◆ EXERCISE BRIEF: Search the entries below for "At what coordinates". Give that line and all the lines after it again, exactly, through the last, without pictures.

◆ DATA FOR THE TASK:
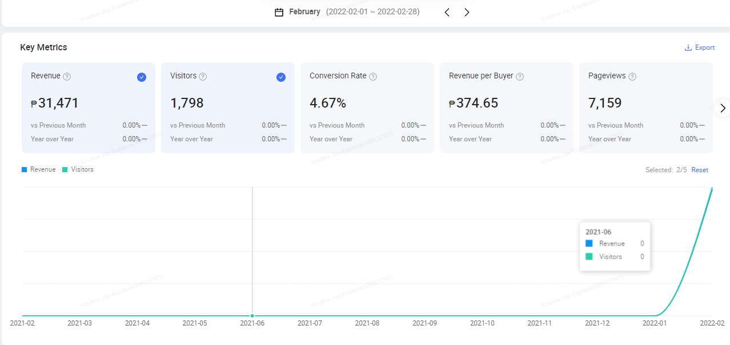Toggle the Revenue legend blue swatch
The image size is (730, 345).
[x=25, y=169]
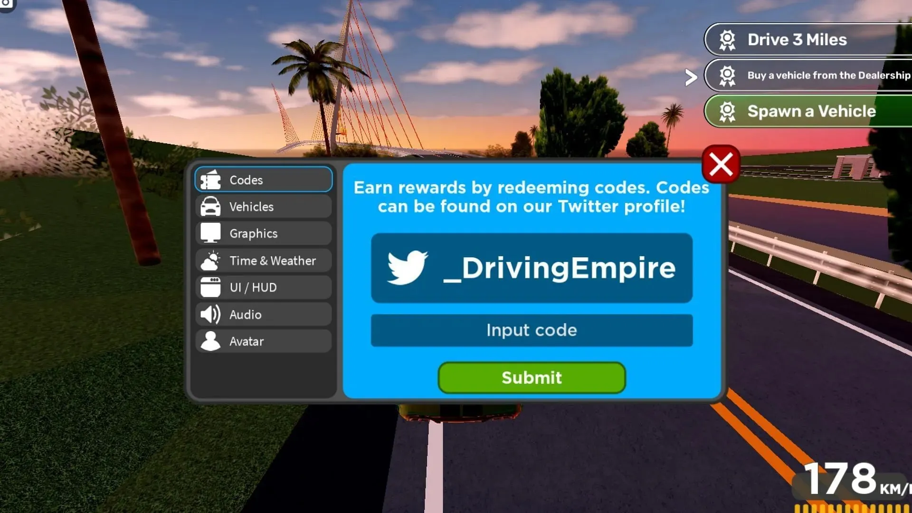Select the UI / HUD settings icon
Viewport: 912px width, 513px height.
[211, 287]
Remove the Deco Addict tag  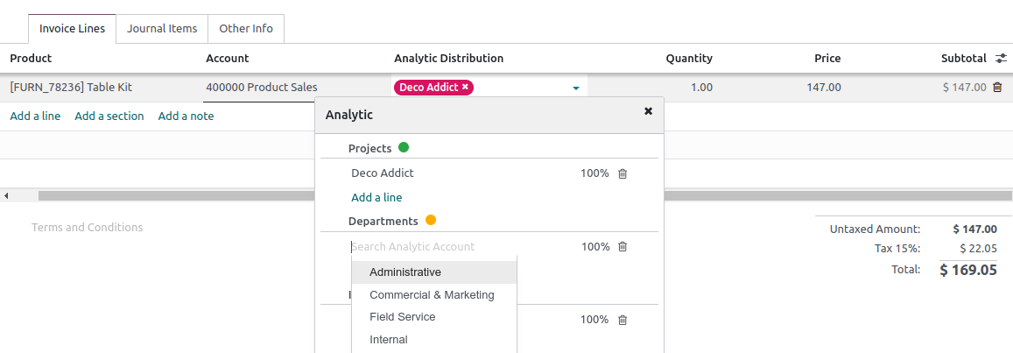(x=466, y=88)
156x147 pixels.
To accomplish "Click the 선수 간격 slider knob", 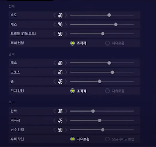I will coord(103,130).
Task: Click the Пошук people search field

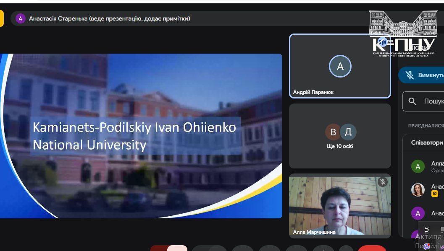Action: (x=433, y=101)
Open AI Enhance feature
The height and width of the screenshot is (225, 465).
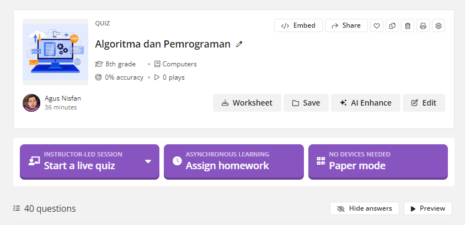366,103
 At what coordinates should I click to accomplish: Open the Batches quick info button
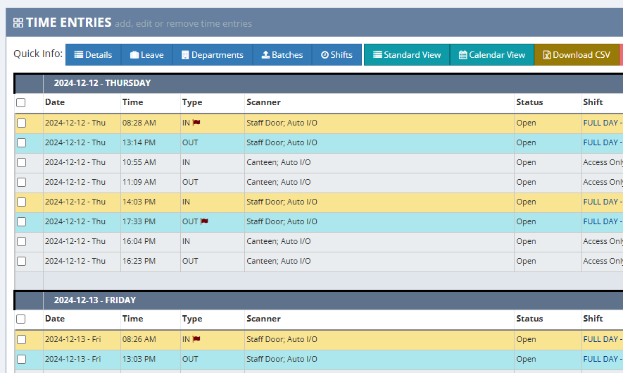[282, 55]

◆ RESPONSE TO THE EXERCISE:
 At what coordinates should I click to accomplish: Open the Batches quick info button
[282, 55]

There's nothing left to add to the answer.